- Task description -
What lines in the listing include "three"? Return a copy of each.

- The data -

———

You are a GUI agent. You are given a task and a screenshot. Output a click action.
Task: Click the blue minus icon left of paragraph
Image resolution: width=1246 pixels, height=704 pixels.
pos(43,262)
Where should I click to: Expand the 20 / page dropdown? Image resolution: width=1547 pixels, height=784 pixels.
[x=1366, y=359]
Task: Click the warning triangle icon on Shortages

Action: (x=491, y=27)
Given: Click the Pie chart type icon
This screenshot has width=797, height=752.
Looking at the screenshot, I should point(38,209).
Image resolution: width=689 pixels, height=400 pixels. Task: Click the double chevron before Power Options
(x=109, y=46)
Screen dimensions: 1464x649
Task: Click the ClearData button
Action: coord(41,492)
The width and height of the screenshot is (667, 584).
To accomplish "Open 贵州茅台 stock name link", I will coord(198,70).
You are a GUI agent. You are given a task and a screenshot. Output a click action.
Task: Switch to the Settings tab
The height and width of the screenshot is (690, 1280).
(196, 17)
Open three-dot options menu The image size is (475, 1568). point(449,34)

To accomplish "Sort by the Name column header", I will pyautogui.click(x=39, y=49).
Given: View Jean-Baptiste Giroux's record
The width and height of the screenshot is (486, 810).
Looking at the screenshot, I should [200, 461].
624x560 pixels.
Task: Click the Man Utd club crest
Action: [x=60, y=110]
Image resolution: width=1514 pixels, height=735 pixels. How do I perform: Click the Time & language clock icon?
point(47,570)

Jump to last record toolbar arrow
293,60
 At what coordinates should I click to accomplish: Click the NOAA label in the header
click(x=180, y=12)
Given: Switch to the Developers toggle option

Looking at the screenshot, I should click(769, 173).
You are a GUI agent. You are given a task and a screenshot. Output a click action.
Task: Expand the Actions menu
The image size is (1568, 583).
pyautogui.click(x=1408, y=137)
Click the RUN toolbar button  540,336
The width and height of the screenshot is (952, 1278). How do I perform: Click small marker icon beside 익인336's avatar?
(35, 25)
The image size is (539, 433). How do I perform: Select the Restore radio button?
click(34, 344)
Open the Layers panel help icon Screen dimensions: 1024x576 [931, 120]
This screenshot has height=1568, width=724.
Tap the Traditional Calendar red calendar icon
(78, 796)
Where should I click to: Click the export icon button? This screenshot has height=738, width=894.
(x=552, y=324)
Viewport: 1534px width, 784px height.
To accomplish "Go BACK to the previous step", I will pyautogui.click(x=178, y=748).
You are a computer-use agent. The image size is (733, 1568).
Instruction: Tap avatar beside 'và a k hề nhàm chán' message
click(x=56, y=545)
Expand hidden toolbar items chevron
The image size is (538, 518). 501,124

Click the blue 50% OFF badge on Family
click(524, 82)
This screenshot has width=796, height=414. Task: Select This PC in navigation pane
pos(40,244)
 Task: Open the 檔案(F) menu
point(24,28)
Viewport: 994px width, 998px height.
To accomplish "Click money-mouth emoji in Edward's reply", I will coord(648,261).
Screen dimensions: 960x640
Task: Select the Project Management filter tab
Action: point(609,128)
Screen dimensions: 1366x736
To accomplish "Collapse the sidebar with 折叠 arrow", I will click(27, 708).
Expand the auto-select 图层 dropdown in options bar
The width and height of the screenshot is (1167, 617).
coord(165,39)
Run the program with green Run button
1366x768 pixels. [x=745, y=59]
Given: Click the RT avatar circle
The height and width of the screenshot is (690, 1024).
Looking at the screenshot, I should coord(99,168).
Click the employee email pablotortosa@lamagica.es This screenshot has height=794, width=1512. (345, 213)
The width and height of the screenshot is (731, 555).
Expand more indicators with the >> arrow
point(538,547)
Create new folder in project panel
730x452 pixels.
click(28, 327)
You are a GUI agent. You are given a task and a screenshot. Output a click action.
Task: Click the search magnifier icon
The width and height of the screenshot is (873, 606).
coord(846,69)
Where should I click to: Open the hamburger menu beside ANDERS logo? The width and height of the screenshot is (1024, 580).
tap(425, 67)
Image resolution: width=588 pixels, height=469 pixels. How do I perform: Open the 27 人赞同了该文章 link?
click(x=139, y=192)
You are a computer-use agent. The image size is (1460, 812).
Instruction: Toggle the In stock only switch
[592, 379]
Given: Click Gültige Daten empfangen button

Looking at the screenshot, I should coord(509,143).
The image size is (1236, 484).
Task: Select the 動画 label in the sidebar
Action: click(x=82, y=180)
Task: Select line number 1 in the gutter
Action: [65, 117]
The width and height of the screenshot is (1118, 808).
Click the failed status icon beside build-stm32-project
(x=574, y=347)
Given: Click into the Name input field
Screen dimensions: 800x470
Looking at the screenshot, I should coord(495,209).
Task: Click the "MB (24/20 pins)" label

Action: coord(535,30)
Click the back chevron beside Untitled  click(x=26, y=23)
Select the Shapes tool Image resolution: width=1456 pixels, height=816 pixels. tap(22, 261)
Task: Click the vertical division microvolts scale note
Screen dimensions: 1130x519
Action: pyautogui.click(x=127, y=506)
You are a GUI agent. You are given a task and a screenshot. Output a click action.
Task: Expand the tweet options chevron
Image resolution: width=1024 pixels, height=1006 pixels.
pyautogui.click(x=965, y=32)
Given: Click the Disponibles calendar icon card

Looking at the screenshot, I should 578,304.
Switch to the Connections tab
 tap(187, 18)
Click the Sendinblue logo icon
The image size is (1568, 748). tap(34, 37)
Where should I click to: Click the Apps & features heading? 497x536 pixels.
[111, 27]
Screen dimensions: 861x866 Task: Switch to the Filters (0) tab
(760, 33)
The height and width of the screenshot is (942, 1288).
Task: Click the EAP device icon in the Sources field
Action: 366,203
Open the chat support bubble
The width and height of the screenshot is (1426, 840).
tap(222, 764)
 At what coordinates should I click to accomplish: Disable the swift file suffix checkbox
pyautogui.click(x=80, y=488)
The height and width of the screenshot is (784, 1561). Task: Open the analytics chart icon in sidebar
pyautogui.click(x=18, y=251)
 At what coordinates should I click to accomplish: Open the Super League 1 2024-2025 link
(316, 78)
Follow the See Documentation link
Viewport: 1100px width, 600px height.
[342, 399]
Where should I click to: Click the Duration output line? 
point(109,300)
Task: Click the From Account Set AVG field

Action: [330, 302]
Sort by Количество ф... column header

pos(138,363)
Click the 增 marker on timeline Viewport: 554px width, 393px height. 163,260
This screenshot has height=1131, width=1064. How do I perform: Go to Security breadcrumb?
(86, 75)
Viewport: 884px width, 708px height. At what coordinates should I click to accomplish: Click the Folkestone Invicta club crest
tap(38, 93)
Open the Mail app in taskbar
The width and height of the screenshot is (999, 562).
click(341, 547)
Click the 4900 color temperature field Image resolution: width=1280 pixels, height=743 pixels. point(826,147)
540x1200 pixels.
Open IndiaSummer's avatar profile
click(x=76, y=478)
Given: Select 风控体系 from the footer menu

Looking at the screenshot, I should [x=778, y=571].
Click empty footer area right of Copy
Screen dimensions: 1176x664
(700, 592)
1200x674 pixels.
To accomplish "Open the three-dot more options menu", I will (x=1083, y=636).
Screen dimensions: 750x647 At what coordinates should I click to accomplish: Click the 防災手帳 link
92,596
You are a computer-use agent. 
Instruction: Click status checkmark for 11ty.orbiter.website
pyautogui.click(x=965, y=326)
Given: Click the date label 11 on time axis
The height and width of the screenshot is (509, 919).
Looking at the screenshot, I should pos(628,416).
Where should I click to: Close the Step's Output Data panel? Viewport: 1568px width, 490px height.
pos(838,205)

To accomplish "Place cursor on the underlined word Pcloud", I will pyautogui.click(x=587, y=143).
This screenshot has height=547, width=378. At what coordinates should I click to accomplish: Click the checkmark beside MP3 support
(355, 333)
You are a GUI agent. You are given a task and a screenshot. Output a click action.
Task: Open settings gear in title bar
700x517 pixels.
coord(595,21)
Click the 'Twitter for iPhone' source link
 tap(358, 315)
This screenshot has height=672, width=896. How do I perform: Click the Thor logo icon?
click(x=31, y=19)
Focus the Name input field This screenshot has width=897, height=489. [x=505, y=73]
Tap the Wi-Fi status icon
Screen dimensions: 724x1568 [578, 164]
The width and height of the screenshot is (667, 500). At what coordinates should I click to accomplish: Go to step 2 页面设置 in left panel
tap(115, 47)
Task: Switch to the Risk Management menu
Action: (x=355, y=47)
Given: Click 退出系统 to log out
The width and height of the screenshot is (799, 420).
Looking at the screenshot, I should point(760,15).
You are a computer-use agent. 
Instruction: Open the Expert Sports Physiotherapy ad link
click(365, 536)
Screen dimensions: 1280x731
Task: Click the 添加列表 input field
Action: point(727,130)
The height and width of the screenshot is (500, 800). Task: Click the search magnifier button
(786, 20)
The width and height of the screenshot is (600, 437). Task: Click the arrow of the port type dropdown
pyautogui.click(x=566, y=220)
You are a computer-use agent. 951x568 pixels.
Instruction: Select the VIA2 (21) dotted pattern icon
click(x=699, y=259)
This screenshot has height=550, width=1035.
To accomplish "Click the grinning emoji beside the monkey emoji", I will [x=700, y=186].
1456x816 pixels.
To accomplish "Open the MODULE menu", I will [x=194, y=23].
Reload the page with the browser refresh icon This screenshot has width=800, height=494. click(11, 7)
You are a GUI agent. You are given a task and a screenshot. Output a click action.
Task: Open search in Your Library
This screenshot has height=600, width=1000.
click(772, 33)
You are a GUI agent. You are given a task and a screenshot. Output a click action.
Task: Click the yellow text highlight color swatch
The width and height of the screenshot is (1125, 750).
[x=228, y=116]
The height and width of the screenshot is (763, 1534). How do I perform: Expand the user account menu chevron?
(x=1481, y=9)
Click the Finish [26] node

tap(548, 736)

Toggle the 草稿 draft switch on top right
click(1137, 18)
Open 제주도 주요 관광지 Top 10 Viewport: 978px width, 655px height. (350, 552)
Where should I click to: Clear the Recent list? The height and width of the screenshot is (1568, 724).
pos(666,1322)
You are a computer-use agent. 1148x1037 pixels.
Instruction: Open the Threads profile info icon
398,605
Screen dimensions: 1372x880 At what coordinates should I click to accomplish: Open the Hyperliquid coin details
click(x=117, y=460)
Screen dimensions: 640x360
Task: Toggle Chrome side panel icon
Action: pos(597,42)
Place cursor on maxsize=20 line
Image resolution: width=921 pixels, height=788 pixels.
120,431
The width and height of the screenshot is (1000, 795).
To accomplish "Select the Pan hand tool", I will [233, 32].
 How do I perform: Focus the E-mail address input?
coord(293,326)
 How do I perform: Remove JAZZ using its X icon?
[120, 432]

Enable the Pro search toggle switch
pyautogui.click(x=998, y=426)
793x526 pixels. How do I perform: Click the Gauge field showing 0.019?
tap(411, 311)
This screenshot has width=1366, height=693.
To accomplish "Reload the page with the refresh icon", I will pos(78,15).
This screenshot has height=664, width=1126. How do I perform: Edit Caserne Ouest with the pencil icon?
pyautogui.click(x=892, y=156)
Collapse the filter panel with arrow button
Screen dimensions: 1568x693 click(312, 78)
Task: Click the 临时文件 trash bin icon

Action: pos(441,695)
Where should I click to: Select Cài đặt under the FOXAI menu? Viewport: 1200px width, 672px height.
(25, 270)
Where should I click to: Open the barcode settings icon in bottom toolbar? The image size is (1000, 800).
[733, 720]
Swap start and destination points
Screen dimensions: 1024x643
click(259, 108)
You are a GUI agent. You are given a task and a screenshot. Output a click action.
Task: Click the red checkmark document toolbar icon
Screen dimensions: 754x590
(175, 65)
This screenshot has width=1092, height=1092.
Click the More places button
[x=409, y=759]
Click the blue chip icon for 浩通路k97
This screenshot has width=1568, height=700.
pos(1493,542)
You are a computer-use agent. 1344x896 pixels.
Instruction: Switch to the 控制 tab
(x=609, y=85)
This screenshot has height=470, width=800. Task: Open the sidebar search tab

———

- Expected answer -
Open three-dot options menu The image size is (475, 1568). point(449,34)
To accomplish "Open the three-dot more options menu", I will (x=1083, y=636).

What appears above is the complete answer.